Mar 11 22:05:38 sppc26 kernel: [ 1270.504379] CPU2: Package power limit normal
Mar 11 22:05:38 sppc26 kernel: [ 1270.504380] CPU0: Package power limit normal
Mar 11 22:05:38 sppc26 kernel: [ 1270.504399] CPU1: Package power ...

Read more...

Stan Schymanski (schymans) wrote :

For completeness, below an example from the syslog under Kernel 3.8.2 (again needed emergency reset). I also tried Kernel 2.6.38-13, which did not result in the same "GPU hung" message, but lots of other crash reports, so I gave up quite quickly.

Mar 12 23:01:48 sppc26 kernel: [ 0.000000] Linux version 3.8.2-030802-generic (root@gomeisa) (gcc version 4.6.3 (Ubuntu/Linaro 4.6.3-1ubuntu5) ) #201303031906 SMP Mon Mar 4 00:07:09 UTC 2013
Mar 12 23:01:48 sppc26 kernel: [ 0.000000] Command line: BOOT_IMAGE=/vmlinuz-3.8.2-030802-generic root=UUID=5083e04c-1bad-44bf-a241-c839914a697a ro crashkernel=384M-2G:64M,2G-:128M quiet splash i915.i915_enable_rc6=0
.
.
.
Mar 12 23:09:37 sppc26 kernel: [ 505.650930] [drm:i915_hangcheck_hung] *ERROR* Hangcheck timer elapsed... GPU hung
Mar 12 23:09:37 sppc26 kernel: [ 505.650935] [drm] capturing error event; look for more information in /debug/dri/0/i915_error_state
Mar 12 23:12:46 sppc26 kernel: [ 695.152169] SysRq : This sysrq operation is disabled.
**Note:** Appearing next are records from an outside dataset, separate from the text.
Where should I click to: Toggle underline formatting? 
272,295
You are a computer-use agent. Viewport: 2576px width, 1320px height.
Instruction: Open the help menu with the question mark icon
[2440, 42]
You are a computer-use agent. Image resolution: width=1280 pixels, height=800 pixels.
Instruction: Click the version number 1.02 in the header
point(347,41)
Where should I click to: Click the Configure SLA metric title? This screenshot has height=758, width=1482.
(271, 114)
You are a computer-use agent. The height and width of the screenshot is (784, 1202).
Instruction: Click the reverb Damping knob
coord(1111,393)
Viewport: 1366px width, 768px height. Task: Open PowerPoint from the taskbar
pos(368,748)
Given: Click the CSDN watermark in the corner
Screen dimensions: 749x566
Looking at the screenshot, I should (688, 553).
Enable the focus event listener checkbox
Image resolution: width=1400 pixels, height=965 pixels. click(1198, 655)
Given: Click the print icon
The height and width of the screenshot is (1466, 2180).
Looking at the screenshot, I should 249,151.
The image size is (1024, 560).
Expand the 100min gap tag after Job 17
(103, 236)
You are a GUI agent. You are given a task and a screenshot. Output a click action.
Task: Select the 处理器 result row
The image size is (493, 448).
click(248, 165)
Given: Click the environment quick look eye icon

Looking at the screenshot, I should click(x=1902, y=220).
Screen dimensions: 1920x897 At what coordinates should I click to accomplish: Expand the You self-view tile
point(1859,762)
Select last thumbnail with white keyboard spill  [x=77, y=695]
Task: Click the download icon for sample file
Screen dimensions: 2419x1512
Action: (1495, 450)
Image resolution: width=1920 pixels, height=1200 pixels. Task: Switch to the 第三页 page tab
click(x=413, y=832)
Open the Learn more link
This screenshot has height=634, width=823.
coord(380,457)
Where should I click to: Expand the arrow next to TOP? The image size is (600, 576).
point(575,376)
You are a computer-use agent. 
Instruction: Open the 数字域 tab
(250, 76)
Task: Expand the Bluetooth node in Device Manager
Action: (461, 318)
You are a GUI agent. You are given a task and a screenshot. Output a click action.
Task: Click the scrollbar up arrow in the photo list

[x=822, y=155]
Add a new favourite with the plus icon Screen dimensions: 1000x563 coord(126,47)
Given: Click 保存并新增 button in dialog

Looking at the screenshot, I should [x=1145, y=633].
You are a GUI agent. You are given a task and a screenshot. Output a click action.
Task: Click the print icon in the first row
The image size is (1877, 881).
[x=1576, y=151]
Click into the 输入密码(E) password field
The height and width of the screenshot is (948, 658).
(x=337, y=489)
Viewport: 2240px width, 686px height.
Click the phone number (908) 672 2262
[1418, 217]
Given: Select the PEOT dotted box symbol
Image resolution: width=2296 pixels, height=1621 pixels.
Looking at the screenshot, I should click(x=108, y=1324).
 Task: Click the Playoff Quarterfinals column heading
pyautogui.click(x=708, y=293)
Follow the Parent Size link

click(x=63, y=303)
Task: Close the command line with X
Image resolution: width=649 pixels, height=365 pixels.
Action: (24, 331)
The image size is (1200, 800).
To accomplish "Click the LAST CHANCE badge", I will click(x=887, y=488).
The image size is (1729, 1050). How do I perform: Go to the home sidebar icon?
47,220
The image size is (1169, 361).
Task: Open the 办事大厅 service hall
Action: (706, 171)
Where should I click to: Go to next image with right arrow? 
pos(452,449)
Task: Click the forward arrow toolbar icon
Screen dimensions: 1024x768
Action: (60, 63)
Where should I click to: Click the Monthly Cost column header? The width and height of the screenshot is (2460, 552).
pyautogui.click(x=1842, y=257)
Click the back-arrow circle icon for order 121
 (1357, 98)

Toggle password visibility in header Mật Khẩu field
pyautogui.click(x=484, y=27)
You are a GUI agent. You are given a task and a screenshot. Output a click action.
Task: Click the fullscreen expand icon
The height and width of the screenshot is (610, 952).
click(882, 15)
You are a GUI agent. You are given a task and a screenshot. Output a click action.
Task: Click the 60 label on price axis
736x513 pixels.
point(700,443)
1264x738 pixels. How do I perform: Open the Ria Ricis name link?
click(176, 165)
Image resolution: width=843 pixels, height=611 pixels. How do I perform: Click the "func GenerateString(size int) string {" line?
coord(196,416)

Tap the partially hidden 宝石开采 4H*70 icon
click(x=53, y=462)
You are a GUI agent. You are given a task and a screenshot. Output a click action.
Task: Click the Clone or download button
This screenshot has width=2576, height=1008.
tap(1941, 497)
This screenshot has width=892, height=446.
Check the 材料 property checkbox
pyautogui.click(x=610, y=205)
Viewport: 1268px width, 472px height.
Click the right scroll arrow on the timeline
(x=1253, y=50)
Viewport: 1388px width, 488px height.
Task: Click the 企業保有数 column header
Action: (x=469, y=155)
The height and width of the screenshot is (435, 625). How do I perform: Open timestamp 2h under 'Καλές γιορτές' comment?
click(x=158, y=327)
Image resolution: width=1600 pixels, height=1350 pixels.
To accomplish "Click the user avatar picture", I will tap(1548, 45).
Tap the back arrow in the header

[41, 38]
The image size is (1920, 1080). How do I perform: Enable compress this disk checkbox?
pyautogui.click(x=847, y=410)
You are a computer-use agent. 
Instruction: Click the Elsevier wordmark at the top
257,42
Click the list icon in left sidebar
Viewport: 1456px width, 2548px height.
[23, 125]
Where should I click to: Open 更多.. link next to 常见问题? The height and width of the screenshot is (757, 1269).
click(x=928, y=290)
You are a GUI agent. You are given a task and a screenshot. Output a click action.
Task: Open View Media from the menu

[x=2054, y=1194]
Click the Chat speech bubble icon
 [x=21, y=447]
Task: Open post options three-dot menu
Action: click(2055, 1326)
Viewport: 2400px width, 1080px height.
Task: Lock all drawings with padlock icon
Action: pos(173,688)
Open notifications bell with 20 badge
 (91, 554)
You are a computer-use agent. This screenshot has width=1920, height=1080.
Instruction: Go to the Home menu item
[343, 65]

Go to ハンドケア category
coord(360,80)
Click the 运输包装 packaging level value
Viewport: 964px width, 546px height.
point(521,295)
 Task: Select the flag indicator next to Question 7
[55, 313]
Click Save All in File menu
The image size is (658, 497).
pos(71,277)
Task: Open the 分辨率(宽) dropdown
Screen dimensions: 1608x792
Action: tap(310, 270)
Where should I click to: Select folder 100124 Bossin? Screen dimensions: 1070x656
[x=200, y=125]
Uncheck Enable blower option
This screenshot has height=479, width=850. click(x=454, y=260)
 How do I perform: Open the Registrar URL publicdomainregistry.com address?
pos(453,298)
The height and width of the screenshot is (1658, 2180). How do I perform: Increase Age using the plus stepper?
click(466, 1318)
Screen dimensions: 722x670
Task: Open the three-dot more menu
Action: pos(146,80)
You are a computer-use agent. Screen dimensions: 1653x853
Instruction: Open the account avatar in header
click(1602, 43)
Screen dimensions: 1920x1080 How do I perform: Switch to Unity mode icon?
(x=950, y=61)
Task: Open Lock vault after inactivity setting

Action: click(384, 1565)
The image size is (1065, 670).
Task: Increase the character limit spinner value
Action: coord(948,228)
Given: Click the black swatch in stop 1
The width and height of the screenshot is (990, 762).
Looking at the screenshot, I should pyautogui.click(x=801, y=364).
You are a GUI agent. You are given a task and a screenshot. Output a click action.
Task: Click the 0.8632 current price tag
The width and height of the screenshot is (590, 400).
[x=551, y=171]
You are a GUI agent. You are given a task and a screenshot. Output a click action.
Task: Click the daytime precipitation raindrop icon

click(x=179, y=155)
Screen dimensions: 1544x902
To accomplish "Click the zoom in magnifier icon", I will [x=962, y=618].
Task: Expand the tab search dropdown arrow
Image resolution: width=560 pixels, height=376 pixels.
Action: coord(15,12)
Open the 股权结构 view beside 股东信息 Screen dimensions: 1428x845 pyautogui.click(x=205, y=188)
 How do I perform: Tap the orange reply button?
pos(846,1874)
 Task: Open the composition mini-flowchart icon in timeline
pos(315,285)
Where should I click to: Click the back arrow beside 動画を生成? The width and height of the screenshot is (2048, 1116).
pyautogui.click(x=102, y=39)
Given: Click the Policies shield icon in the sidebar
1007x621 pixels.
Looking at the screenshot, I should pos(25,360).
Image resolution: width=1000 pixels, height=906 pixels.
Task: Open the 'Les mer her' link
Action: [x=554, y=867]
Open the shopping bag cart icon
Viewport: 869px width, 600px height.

1 comments hidden view all 127 comments
Pieter (diepes) wrote :

Is this kernel bug the same i915 problem ?
https://bugs.freedesktop.org/show_bug.cgi?id=54226

Alessio (alessio) wrote :

Ubuntu 12.04.2LTS on Intel i3-2120 with integrated hd2000 gpu

I never had this problem before, but after yesterday kernel update (3.5.0-26-generic) after few minutes dmesg start to show this error messages

[ 175.345408] [drm:i915_hangcheck_hung] *ERROR* Hangcheck timer elapsed... GPU hung
[ 175.345412] [drm] capturing error event; look for more information in /debug/dri/0/i915_error_state
[ 175.348230] [drm] Enabling RC6 states: RC6 off, RC6p off, RC6pp off
[ 200.244562] [drm:i915_hangcheck_hung] *ERROR* Hangcheck timer elapsed... GPU hung
[ 200.244844] [drm] Enabling RC6 states: RC6 off, RC6p off, RC6pp off

after about an hour Xorg hangs I can only move the mouse pointer

I attached /sys/kernel/debug/dri/0/i915_error_state

Andrew Seguin (aseguo) wrote :

Just a small "happens to me to" comment, with one small extra detail about kernel versions:

After Ubuntu 12.04 with automatic updates picked up kernel 3.2.0-39-generic, all computers on our campus (20+ with the problem) with Pentium G840 for CPU (Intel i915 graphics) started having that problem.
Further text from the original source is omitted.